= Billiken Angels Network =

Billiken Angels Network (BAN) was an organization of angel investors based in St. Louis, Missouri, that provided equity capital for growing companies, from seed stage to later stages of growth, in any industry, including high technology, medical and biotechnology, IT, apps, and consumer products. BAN invested between $50,000 and $500,000 in its initial investments, and could invest more in follow-on rounds. BAN primarily invests in firms that are based within a 100-mile radius of St. Louis. The only exceptions made were for firms whose owners have a current or prior student, faculty or staff relationship to Saint Louis University.

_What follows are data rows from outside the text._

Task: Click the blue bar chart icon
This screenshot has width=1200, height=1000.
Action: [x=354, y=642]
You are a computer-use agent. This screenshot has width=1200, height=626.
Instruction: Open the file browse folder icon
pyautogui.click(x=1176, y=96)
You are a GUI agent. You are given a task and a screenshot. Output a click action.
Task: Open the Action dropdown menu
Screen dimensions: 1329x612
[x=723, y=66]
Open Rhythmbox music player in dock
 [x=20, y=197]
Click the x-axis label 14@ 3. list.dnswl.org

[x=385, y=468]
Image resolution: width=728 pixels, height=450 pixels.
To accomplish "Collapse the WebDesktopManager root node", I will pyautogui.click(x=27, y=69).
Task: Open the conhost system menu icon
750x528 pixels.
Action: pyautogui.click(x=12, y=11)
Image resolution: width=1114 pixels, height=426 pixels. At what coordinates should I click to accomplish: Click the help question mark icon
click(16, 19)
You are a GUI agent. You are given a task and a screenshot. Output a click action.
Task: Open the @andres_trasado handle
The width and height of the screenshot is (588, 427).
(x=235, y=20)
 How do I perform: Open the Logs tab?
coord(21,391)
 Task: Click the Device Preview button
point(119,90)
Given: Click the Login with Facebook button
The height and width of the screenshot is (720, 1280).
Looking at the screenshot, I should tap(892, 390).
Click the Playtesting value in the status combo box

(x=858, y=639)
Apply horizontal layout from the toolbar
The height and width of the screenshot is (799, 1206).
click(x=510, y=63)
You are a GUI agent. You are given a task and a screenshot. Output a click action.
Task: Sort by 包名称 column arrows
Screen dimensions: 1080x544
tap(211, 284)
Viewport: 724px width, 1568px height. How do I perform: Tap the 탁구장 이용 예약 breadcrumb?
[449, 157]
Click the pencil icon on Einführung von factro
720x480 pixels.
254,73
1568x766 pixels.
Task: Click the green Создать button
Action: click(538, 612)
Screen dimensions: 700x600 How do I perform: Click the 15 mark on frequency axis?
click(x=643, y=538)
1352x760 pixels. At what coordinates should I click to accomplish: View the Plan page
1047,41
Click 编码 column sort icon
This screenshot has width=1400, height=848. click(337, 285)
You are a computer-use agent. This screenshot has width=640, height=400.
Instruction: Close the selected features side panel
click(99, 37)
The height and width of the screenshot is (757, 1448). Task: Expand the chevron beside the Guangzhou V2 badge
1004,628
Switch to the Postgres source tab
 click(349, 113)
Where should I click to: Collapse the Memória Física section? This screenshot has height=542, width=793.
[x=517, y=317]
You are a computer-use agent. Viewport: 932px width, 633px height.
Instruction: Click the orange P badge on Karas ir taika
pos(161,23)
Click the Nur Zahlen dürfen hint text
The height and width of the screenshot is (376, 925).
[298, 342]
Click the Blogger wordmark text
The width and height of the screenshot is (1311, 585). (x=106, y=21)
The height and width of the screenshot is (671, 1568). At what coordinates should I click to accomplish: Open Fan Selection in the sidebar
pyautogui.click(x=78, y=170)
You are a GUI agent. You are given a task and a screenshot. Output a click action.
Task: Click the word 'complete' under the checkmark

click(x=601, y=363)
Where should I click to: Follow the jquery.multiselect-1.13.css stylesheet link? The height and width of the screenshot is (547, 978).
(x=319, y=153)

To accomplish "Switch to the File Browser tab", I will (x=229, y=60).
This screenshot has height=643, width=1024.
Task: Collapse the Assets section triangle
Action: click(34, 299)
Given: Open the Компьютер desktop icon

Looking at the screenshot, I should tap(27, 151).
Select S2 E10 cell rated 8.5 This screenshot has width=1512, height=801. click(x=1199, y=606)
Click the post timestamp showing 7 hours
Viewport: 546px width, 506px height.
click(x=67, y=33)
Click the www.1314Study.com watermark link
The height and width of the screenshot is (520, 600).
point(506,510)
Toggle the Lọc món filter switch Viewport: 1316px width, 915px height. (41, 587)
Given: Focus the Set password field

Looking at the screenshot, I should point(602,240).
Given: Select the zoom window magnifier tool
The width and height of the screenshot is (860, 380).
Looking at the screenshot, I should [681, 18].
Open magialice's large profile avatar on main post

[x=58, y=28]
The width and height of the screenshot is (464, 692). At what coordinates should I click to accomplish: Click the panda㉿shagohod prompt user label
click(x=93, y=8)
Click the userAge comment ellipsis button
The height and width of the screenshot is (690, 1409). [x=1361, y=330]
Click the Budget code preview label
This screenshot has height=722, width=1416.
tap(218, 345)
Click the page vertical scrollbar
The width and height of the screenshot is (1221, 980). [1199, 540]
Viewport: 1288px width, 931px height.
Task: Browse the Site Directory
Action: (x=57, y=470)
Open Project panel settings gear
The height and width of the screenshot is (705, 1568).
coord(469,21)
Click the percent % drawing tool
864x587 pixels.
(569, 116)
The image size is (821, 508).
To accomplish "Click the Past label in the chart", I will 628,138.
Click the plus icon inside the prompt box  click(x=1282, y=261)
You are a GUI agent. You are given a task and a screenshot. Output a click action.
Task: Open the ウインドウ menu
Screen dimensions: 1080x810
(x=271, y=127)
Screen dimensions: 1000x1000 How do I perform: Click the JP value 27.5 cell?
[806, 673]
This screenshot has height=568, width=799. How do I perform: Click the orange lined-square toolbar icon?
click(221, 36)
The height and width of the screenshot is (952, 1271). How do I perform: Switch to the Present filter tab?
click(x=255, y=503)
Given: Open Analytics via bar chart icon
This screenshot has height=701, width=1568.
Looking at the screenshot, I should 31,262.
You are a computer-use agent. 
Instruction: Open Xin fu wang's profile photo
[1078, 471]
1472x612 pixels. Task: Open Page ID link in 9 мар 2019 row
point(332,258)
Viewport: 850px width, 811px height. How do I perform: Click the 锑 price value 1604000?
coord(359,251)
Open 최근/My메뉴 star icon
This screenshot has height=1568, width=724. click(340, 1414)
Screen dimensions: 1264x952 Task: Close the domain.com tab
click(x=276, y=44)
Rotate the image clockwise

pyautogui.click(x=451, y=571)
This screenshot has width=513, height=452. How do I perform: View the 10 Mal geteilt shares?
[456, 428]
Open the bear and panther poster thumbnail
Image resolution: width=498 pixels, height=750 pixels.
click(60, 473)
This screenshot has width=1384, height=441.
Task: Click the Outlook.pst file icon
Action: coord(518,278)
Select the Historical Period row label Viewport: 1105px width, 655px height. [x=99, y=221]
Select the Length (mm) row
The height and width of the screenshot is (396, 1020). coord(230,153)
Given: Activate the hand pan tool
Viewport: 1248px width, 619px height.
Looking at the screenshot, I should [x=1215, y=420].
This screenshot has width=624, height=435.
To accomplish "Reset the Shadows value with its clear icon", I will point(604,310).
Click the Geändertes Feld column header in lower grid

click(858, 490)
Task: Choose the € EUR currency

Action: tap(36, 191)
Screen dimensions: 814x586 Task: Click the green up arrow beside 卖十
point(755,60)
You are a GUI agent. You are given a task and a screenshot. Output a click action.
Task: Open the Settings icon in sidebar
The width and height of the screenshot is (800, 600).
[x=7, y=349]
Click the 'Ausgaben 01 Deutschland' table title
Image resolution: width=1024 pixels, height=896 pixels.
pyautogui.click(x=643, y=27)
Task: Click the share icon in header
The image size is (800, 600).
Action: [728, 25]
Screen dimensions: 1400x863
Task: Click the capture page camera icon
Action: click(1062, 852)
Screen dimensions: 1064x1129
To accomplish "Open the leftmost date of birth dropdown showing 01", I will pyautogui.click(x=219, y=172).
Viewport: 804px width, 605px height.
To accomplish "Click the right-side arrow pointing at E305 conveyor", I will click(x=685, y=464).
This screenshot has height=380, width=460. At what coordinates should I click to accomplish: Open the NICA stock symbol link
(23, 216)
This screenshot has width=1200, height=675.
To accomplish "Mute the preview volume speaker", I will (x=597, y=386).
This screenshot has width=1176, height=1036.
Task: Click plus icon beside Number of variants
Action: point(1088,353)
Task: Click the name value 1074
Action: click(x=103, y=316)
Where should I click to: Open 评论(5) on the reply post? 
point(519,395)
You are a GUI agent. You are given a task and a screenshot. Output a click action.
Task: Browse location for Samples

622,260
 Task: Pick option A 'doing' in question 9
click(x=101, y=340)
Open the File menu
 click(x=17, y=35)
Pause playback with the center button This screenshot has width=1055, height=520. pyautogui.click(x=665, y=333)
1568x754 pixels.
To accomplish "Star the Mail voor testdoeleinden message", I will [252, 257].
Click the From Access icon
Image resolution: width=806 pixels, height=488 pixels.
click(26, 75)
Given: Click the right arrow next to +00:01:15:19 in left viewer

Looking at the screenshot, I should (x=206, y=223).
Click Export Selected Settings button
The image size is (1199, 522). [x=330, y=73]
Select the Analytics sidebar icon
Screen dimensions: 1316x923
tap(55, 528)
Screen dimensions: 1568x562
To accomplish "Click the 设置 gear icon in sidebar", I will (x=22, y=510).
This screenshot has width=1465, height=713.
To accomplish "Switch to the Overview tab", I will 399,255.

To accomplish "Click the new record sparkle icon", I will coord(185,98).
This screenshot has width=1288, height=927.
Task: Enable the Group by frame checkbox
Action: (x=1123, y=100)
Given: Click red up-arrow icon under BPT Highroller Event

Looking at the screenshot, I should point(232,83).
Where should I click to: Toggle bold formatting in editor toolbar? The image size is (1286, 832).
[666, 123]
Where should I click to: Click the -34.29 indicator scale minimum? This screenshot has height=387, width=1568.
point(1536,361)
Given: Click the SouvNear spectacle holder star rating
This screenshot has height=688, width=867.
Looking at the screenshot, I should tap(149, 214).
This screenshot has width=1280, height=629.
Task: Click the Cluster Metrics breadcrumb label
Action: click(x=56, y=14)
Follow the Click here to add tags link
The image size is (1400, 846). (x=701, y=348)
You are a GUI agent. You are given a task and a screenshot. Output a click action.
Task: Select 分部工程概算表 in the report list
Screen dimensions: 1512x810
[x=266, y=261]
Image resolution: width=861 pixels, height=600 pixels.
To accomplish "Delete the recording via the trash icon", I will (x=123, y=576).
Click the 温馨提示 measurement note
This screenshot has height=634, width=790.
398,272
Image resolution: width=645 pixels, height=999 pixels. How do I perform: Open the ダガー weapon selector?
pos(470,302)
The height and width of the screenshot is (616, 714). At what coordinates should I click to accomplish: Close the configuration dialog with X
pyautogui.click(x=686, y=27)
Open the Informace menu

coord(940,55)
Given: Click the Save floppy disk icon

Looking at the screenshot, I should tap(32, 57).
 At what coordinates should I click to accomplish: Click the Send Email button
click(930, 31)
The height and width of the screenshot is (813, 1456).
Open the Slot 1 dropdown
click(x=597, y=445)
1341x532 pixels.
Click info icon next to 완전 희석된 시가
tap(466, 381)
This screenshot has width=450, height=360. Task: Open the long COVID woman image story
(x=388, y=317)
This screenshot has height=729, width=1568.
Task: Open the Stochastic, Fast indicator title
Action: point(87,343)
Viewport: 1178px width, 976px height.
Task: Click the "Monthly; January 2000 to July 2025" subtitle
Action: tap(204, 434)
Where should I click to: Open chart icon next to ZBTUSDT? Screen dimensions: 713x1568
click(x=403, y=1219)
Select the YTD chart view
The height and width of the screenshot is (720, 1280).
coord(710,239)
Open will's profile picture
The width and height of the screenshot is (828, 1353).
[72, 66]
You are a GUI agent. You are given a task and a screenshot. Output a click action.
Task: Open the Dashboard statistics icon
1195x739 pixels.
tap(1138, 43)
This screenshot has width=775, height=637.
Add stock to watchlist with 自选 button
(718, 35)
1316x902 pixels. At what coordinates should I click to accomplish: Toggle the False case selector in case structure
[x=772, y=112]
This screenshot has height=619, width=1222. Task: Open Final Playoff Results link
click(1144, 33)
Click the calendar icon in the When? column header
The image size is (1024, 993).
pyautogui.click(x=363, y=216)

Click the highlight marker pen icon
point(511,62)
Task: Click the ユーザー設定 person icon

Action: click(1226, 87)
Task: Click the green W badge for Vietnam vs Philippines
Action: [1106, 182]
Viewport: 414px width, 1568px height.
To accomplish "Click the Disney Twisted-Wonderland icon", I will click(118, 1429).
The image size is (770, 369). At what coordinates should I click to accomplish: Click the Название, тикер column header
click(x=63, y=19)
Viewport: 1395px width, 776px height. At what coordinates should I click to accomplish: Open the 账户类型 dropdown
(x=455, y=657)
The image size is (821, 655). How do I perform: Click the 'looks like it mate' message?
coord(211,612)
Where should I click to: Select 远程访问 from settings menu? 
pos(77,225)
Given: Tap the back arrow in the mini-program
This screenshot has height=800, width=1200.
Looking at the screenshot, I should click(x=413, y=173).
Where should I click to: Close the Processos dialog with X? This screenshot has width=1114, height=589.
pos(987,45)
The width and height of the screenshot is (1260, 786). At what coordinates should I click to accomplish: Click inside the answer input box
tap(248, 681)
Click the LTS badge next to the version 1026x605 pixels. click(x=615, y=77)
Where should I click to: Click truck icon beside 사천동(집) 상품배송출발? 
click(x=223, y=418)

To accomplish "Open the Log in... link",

BAN was a university-based angel network, founded in 2008 by Prof. Jerome Katz of the Entrepreneurship Program at Saint Louis University's John Cook School of Business. The university provided a sidecar fund that co-invested with BAN's angel members for initial and follow-on investments. A portion of BAN's member dues helped support the Entrepreneurship Program's educational and co-curricular efforts, and BAN members were obligated to help the Program out at least twice a year. Given its university mission, BAN offered free public workshops to the St. Louis community on funding startups and pitching to angels.

BAN's angels were accredited investors. But one unique aspect of BAN's membership was the group of Billiken Angel Fellows. These Fellows were volunteers from a variety of professions (medicine, law, engineering, finance, retailing, marketing, IT, etc.) who support the angels through assisting in the screening process and performing due diligence on behalf of the angels. In its heyday, BAN was rated as one of the most active angel investing groups in the Midwest by the Angel Resource Institute with the third highest deal flow among Midwestern Venture organizations.

BAN was a member of the Angel Capital Association, the professional trade group of American angel investor organizations.

Companies in which BAN has invested include Aisle411, BusyEvent, and EndoStim, greetabl and Helper Helper.

BAN went into harvest mode in early 2018, no long making new investments. BAN members continued to invest and work with the companies in which they invested. In 2024, a research article reviewing the structure, performance and accomplishments of BAN, "Cultures of Evaluation: Leveraging Academia for Due Diligence in Angel Investments" was published in N. Blacksmith & M. E. McCusker (Eds.). Data-driven decision making in the entrepreneurial ecosystem: Novel analytic techniques to understand and enhance business performance(Taylor & Francis).